O aviso divino e a queda física
Pouco antes de uma lesão grave, Flamarion estava em um culto com sua família. Foi ali que ouviu uma mensagem que o marcou profundamente: “O seu lugar não é no campo de futebol. Vou fechar as portas lá, pois quero você aqui, me servindo.”
Meses depois, em uma semifinal da Copa Paulista, sentiu uma dor intensa no joelho. O diagnóstico foi duro: rótula quebrada. Cogitaram a colocação de uma prótese, o que encerraria qualquer possibilidade de voltar a apitar.
Com a ajuda de amigos e da medicina — entre eles, o saudoso Dr. Osmar de Oliveira, médico de São Bento e Corinthians e jornalista esportivo — conseguiu evitar a cirurgia, mas o corpo já não respondia como antes. “Tentei voltar, mas não tinha mais a condição física necessária. E aí me lembrei da palavra que tinha recebido. Deus já tinha me mostrado que era hora de parar.”
Escândalo e fim de ciclo
Enquanto Flamarion se recuperava, o futebol brasileiro enfrentava um terremoto: o escândalo da arbitragem envolvendo Edílson Pereira de Carvalho. Toda a estrutura da arbitragem da FPF foi reformulada. Quando tentou voltar, já não era mais o mesmo cenário. “Senti que as portas estavam fechando mesmo. A palavra que recebi no culto se cumpria diante dos meus olhos.”
Em 2011, após conversar com a família, ligou para o Coronel Marinho, presidente da arbitragem, e pediu sua saída oficial. “Costumo dizer que a decisão não foi minha. Foi de Deus. Eu só aceitei.”
Menos aplausos, mais paz
Atualmente, Flamarion trabalha como técnico em segurança do trabalho em uma multinacional, a Prysmian. Por um tempo, também atuou como motorista de aplicativo — o que confundiu alguns que se lembravam do árbitro nos estádios. “No início foi difícil. Eu gostava de ser reconhecido, de ouvir meu nome nas ruas, mas Deus foi colocando paz no meu coração. Hoje, vivo em tranquilidade.”
Volta e meia alguém o reconhece, puxa conversa, faz perguntas curiosas: “Por que você parou de apitar? Você é louco?” Ele ri, com serenidade. “Não parei por vontade própria. Foi um chamado. E estou em paz com isso.”
Realização fora dos holofotes
Com 20 anos de casado e pai de uma filha de 13 anos, Flamarion se define como uma pessoa realizada. “Amo minha família. Sirvo a Deus. E guardo tudo o que vivi no futebol como uma lembrança bonita, não como frustração.”
Hoje, vê com clareza o peso que a arbitragem carrega. “Ser árbitro profissional exige muito emocional e psicologicamente.

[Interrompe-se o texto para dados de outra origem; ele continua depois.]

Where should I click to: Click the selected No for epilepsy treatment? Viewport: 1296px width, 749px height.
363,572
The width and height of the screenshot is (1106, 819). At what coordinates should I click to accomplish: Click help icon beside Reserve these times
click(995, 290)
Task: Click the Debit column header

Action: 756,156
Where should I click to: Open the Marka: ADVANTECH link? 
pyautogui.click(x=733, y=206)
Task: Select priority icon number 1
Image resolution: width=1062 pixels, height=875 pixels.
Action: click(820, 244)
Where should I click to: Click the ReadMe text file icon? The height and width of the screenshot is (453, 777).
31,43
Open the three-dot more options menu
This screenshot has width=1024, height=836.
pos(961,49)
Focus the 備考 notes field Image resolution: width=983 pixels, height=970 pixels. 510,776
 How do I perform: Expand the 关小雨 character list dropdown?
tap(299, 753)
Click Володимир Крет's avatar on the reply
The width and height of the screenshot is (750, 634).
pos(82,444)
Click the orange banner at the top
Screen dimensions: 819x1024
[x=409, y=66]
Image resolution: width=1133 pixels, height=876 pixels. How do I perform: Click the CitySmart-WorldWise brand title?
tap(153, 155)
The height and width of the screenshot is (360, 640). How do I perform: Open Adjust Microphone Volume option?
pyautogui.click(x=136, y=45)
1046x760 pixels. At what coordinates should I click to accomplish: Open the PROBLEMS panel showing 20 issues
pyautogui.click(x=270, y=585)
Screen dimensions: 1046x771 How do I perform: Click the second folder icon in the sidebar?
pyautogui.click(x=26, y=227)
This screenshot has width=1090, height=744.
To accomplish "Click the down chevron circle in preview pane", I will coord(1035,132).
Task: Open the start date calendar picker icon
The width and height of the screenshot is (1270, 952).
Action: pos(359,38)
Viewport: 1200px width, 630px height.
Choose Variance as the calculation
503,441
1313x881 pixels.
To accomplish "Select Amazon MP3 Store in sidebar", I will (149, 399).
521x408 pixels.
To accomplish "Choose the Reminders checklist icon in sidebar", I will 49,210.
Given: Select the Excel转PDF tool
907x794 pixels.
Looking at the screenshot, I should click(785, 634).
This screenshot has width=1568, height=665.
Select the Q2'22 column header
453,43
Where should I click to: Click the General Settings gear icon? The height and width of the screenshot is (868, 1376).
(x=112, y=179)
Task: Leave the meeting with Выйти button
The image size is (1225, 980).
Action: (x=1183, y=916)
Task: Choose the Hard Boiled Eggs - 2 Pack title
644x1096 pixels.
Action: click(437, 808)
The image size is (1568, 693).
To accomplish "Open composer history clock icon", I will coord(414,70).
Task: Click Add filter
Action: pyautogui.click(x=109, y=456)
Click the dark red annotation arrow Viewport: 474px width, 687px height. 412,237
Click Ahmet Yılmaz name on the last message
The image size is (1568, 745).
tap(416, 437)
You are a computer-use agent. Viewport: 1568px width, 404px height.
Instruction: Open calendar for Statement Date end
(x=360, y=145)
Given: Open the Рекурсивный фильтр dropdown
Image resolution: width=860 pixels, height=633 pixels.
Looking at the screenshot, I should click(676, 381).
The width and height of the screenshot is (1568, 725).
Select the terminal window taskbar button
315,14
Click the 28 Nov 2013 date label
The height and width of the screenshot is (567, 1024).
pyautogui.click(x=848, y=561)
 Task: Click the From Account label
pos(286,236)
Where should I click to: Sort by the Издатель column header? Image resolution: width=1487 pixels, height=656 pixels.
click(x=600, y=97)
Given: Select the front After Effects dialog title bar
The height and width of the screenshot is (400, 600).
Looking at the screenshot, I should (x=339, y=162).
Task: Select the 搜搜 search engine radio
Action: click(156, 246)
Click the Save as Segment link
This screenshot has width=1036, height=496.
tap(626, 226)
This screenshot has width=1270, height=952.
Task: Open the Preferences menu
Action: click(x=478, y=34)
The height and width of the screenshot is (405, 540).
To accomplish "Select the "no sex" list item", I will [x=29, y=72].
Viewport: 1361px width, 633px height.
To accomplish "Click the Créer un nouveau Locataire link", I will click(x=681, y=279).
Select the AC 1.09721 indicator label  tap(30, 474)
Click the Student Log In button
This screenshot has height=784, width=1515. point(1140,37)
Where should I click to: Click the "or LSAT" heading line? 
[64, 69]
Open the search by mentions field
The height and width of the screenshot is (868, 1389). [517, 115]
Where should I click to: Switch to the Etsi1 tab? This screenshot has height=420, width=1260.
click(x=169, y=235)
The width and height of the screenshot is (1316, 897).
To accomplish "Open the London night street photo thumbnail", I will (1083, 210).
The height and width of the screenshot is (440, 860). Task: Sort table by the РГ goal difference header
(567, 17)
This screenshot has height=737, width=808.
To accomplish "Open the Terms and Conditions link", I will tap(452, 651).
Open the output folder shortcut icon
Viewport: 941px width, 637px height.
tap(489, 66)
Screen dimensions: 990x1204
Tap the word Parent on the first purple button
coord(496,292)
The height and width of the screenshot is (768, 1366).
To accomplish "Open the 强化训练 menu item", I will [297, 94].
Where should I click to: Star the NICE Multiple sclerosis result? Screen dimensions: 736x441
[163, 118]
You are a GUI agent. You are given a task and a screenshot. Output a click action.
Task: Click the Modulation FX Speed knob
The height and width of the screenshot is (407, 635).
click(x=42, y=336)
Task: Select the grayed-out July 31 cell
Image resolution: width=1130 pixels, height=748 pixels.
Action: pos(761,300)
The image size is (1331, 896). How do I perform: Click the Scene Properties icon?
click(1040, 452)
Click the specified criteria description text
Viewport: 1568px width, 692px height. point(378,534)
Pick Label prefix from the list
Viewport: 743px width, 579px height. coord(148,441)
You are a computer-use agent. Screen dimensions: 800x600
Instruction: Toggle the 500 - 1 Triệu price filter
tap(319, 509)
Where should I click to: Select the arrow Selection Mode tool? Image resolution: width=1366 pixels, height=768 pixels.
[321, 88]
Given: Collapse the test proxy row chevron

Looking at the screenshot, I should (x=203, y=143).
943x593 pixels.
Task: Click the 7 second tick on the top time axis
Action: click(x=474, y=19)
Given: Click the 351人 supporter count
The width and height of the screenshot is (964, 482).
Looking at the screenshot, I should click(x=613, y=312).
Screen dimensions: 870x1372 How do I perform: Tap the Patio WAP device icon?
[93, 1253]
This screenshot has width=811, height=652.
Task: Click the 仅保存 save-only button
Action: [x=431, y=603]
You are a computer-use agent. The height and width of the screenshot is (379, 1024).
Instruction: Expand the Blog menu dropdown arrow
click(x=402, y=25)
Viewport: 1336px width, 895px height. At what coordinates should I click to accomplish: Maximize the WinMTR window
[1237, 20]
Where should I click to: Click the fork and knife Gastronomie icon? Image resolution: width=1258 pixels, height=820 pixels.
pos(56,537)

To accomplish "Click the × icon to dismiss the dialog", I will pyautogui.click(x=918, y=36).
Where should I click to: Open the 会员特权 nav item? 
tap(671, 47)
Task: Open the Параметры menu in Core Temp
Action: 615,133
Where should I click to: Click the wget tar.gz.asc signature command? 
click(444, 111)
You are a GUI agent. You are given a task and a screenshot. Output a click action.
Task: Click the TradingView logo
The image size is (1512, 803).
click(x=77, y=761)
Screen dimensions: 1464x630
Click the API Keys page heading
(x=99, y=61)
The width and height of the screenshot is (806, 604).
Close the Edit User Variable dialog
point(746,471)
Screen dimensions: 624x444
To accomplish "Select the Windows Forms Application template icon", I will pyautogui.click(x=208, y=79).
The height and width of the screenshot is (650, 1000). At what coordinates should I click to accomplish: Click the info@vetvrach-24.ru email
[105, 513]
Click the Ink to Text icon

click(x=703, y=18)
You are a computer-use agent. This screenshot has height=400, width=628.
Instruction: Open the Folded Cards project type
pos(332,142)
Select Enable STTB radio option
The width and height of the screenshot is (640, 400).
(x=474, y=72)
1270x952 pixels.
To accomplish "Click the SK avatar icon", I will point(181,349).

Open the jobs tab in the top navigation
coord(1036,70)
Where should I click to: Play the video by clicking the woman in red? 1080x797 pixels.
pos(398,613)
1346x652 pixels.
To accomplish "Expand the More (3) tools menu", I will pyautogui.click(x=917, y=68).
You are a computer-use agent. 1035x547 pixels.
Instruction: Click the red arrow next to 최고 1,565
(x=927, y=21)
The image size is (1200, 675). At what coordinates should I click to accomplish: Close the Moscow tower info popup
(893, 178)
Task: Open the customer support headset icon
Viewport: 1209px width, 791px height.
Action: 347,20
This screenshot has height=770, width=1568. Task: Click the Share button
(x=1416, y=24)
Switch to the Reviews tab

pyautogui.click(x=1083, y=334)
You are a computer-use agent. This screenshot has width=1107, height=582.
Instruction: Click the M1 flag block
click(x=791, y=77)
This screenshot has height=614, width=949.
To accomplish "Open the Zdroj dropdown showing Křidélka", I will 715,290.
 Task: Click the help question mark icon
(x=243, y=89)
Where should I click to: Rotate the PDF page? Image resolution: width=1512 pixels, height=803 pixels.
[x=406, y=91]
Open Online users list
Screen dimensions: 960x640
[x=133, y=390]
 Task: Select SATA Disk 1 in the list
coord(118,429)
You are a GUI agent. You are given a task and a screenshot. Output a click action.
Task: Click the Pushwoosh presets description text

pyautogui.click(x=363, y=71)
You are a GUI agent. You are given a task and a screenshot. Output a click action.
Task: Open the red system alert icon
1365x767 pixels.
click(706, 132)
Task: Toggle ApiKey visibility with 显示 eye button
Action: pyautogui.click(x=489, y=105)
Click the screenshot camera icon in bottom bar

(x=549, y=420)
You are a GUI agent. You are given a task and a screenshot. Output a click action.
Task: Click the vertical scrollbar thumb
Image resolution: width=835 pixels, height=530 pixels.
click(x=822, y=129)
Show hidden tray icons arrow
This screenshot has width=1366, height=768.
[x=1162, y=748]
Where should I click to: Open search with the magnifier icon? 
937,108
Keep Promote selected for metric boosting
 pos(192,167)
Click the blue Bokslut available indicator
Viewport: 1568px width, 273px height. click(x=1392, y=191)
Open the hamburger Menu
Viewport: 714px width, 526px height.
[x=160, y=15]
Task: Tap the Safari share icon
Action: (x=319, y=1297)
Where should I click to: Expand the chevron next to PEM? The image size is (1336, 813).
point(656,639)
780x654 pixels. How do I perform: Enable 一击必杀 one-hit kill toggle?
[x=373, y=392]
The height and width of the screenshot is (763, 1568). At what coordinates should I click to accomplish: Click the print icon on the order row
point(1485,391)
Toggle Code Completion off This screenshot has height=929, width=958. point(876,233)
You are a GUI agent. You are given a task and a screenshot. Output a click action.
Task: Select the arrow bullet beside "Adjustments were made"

É uma carga que vai contra a paz que encontrei servindo a Deus com minha família.”
Flamarion David Volpe pode ter deixado os gramados, mas não perdeu a vocação de liderar. Agora, conduz com fé, com serenidade e com o mesmo senso de justiça que um dia o levou a comandar jogos decisivos. Só que agora, o campo é outro — e a torcida, mais silenciosa, é feita de amor e propósito.